A more relevant example would be an array or slice of function pointers. There’s a stylistic urge to write (void function())[] instead of void function()[], but the proposed parsing rule locks one in: With scope, it’s scope void function()[] without ref and scope (ref void function())[] or scope (ref void function()[]), but not scope ((ref void function())[]) with ref. The last one is excluded because, given the inner parentheses, the outer ones aren’t required anymore.

Walter, no! Don’t do this to the beautiful primary type syntax! My head hurts reading this mess of confusion! Why is adding superfluous parenthesis disallowed?? Why don’t we add this behaviour binary expressions too?!

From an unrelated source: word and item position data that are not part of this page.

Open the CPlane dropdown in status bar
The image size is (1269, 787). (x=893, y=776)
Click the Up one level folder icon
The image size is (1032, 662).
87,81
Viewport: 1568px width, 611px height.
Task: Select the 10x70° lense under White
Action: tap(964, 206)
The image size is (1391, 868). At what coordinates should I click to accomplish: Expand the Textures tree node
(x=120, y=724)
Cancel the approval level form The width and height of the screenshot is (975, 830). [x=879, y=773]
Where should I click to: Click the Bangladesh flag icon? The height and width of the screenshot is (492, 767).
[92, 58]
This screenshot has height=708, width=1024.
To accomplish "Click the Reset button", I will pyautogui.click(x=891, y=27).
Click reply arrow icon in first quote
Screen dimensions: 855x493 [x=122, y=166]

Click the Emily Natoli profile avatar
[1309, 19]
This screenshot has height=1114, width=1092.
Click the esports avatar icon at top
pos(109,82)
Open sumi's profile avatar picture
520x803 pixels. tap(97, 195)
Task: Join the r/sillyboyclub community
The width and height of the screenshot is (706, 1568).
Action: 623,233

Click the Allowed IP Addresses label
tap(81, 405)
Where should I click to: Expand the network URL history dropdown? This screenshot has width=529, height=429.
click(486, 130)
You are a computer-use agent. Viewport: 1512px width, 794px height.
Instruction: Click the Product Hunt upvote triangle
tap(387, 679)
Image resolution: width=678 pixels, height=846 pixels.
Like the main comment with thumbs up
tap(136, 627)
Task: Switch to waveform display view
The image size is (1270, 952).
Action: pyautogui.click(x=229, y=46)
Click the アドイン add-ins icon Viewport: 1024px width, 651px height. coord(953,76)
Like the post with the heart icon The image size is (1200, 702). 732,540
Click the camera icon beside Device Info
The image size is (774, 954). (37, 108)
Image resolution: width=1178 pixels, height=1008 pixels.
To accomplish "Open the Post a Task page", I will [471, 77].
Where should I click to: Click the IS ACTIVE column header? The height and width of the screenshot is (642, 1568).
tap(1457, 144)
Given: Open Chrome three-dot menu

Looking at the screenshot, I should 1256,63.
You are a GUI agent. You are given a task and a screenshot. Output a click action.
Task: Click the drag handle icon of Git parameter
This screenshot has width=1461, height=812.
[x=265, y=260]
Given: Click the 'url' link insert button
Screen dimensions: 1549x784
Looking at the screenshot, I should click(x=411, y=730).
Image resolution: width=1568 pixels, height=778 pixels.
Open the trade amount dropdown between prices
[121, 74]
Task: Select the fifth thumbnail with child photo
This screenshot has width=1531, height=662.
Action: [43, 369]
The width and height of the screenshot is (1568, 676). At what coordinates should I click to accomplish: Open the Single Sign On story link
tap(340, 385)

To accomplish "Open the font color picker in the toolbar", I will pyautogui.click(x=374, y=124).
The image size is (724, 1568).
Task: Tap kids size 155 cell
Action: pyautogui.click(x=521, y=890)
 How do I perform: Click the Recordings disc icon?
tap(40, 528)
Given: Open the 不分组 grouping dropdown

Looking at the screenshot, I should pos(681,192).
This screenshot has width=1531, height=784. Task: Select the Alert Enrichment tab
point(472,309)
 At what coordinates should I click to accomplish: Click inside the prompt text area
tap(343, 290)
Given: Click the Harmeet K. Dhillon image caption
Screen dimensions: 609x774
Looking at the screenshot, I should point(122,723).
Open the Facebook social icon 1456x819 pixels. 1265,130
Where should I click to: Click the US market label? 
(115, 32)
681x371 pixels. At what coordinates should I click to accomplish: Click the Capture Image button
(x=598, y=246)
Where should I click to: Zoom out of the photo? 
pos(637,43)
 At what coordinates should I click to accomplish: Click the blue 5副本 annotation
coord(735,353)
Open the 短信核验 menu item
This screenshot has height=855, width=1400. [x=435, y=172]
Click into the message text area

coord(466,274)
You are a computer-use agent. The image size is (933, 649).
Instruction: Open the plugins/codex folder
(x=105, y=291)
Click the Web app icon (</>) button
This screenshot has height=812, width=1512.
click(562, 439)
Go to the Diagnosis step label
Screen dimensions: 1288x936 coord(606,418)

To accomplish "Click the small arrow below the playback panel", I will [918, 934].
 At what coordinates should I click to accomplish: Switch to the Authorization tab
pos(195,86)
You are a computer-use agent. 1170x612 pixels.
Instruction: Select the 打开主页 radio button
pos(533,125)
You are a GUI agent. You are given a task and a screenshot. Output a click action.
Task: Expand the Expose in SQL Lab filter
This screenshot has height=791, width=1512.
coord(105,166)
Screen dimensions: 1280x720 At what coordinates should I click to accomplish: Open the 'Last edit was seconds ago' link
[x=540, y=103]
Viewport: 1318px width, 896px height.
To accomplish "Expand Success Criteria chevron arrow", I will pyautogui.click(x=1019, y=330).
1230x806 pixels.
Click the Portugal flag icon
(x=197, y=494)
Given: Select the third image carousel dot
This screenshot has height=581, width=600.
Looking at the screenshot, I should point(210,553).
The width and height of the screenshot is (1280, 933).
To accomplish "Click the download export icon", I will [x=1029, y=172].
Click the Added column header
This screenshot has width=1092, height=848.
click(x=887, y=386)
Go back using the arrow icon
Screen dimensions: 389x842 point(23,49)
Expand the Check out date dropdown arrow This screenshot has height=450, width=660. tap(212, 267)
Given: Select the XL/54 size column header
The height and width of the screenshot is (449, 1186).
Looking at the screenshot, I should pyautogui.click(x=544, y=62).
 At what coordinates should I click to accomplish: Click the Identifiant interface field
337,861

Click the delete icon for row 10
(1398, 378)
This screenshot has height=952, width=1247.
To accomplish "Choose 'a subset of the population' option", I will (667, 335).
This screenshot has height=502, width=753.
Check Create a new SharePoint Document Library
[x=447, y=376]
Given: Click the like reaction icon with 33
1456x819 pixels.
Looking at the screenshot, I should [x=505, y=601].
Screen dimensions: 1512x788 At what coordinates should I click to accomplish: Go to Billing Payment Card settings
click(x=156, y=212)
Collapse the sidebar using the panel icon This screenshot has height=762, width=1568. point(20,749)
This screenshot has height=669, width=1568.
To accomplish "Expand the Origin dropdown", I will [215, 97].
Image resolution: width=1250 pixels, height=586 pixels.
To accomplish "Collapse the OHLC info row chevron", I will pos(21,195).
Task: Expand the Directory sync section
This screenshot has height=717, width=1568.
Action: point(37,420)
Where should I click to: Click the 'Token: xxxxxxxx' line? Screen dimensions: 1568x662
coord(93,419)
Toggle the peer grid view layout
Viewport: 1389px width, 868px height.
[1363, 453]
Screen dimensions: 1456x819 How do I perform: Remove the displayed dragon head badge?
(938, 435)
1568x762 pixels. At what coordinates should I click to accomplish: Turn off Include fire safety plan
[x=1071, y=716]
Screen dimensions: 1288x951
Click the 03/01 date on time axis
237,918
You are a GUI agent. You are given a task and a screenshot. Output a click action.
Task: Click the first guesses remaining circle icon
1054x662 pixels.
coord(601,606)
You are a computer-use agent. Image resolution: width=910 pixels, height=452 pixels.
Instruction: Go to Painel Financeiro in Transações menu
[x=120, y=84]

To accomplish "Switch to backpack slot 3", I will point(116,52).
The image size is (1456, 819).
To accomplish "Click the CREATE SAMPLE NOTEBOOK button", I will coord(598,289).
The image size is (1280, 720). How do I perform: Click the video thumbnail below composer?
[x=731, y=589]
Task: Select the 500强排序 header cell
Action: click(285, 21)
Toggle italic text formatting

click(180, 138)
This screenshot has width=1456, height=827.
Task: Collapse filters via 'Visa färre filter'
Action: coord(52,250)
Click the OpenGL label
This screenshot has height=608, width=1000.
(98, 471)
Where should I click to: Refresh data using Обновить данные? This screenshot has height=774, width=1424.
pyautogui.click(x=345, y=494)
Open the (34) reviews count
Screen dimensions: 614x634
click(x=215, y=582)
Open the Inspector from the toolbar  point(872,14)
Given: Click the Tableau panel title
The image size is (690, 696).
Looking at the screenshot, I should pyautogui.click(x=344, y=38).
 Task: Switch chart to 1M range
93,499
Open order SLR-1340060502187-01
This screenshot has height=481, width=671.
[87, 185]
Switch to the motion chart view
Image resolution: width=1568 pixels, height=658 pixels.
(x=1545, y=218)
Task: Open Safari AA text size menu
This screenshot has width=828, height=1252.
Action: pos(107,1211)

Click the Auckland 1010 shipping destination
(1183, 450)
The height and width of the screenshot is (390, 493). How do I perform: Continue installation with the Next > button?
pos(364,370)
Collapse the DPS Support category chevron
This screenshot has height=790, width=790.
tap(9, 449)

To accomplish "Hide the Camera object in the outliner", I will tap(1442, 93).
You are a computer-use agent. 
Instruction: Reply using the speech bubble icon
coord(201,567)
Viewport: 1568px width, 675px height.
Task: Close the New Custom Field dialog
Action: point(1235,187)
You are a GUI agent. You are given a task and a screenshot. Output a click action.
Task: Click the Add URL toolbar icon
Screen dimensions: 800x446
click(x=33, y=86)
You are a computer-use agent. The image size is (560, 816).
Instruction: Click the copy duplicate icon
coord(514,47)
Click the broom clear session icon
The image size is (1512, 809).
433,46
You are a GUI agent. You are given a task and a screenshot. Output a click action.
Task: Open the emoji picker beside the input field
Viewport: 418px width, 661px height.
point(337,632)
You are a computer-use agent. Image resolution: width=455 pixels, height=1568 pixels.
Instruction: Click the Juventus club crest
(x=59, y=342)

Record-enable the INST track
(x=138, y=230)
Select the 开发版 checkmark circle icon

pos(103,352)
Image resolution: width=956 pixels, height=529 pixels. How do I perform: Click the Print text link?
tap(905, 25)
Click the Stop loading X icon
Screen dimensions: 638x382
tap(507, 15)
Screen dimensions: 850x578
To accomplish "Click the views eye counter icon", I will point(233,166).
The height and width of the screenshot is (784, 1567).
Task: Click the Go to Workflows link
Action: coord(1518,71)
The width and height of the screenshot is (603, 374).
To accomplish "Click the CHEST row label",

auto a = (1 * 2) + 3; //ERROR: 1 * 2 would already be performed first and therefore must not be parenthesised

There is nothing wrong with the proposed syntax except that it is a bandaid solution to a larger syntactical blunder: ref needs to be able to mean multiple things within the same context

Just for reference, “If what follows one of the four keywords inside parentheses” is a very specific context. He’s not proposing to do this generally.

// Walter’s proposal
static int x;
(int function())[2]           fps1 = [() => x, () => ++x]; // okay
scope (int function())[2]     fps2 = [() => x, () => ++x]; // error
scope (ref int function())[2] fps3 = [() => x, () => ++x]; // okay

Rationale:

  • The first one is okay because there’s nothing in front of it that takes optional arguments.
  • The second one is an error because scope takes optional arguments and int function() (that what’s in parentheses) doesn’t require these parentheses.
  • The third one is okay because, despite scope taking optional arguments, the type ref int function() requires parentheses.
July 05
Will these work with Walter's approach?

```d
scope (scope void delegate()) del1;
(scope void delegate()) del2;
scope (void delegate()) del3;
(void delegate()) del4;
```

```d
scope (scope void delegate()[1]) del5;
(scope void delegate()[1]) del6;
scope (void delegate()[1]) del7;
(void delegate()[1]) del8;
```

If it does, then we will have the ability to teach the syntax to a wide range of people regardless of the specifics.

July 07

On Friday, 4 July 2025 at 14:59:22 UTC, Richard (Rikki) Andrew Cattermole wrote:

>

Will these work with Walter's approach?

I’ll answer these for four cases:

  • Works with no approach: ill-formed
  • Works with Walter’s approach: WB yes
  • Works with my approach: QS yes
  • Works with both: both yes

and add a comment.

>
scope (scope void delegate()) del1; // ill-formed
(scope void delegate()) del2; // ill-formed
scope (void delegate()) del3; // WB no // QS yes
(void delegate()) del4; // both yes
scope (scope void delegate()[1]) del5; // ill-formed
(scope void delegate()[1]) del6; // ill-formed
scope (void delegate()[1]) del7; // WB no // QS yes
(void delegate()[1]) del8; // both yes

As far as I can tell, Walter’s approach allows a subset of what mine allows, given the current state of the language plus the DIP, possibly modified for Walter’s approach.

>

If it does, then we will have the ability to teach the syntax to a wide range of people regardless of the specifics.

I have no idea what you mean by this.

July 07
>

Last notes

[…] I haven’t had time to update it to incorporate the latest changes. There are probably a few bugs.

The proof-of-concept implementation is now up-to-date with the 2.112.0-beta1.